Table 1. Model overview.
Results
The full model showed significance when compared with the null model (full-null model comparison: χ2 = 30.7812, df = 6, P < 0.0001). In general, the singing probability of the women increased with a decrease in average DAI, with a more prominent increase when the women foraged in large groups compared to small ones. However, when in the presence of familiar individuals (high average DAI), the focal women were more likely to sing when they foraged in small groups compared to large groups (Estimate = −0.3782, SE = 0.1150, P = 0.0008; Table 2, Figure 1). In contrast, the interaction between group size and distance from village did not have a significant effect on the response (Estimate = −0.1272, SE = 0.0940, P = 0.1762), nor did the single term of distance from the village (after reducing the non-significant interaction).

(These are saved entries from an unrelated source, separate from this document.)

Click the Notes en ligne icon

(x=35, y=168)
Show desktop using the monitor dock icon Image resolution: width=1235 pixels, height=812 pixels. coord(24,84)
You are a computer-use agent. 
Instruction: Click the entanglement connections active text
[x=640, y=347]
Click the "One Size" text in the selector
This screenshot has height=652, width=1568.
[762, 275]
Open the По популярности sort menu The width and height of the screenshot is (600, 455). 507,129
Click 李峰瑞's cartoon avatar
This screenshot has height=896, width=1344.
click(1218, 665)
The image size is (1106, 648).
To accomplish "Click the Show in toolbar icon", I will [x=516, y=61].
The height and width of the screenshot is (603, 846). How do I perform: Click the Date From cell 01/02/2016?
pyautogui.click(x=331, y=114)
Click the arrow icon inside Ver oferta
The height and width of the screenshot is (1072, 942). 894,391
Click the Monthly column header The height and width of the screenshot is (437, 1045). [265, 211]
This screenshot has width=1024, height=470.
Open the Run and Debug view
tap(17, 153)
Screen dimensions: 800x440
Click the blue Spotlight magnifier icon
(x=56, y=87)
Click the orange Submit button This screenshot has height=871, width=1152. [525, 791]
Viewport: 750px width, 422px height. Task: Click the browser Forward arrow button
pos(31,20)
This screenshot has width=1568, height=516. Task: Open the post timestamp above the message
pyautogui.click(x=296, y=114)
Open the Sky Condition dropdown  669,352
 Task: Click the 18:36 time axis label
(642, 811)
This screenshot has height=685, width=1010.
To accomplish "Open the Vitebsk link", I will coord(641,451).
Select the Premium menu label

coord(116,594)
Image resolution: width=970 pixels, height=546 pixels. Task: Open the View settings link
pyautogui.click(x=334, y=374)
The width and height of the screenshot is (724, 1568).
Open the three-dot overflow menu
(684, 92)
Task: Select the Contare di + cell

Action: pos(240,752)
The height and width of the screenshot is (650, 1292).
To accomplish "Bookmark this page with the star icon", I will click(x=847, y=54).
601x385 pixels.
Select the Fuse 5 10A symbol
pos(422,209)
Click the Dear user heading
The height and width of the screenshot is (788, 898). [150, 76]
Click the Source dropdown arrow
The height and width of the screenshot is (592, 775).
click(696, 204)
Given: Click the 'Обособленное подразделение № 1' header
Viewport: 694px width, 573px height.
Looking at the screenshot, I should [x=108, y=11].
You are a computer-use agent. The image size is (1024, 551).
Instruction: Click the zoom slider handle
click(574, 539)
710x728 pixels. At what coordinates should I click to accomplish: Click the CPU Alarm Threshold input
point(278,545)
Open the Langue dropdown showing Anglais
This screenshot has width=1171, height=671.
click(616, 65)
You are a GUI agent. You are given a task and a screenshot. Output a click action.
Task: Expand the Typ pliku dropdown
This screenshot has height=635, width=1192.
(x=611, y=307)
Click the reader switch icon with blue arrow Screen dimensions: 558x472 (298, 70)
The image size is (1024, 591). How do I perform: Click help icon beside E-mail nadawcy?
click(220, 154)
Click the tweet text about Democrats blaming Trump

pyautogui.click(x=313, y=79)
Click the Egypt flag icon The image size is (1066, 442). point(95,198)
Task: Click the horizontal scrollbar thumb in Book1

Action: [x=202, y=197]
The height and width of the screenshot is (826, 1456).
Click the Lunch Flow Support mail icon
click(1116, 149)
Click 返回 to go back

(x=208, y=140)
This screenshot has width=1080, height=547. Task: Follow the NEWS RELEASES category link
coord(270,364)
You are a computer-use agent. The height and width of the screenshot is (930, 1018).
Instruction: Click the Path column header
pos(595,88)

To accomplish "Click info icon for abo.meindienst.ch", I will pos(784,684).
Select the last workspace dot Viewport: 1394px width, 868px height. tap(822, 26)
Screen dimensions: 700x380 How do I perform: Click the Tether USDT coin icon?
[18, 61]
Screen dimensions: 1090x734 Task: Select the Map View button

The duration of carrying a baby had a strong positive impact on singing probability within the foraging bouts (Estimate = 1.2554, SE = 0.1295, P < 0.0001; Table 2, Figure 2). In addition, the effect of duration of carrying a baby on singing probability remained strongly significant (Estimate = 1.4497, SE = 0.1694, P < 0.0001; Refer to Supplementary Tables 6, 7 for a detailed summary) in the post-hoc model (only consisting of bouts in which the baby was present in the foraging group). Therefore, the more time the focal woman under observation carried the baby herself (instead of having it carried by others), the higher the probability that she would sing.
Table 2. Results of the singing probability model (together with estimates, standard errors, significance tests, confidence intervals, as well as minimum and maximum of model estimates when excluding focal individuals one at a time to test model stability).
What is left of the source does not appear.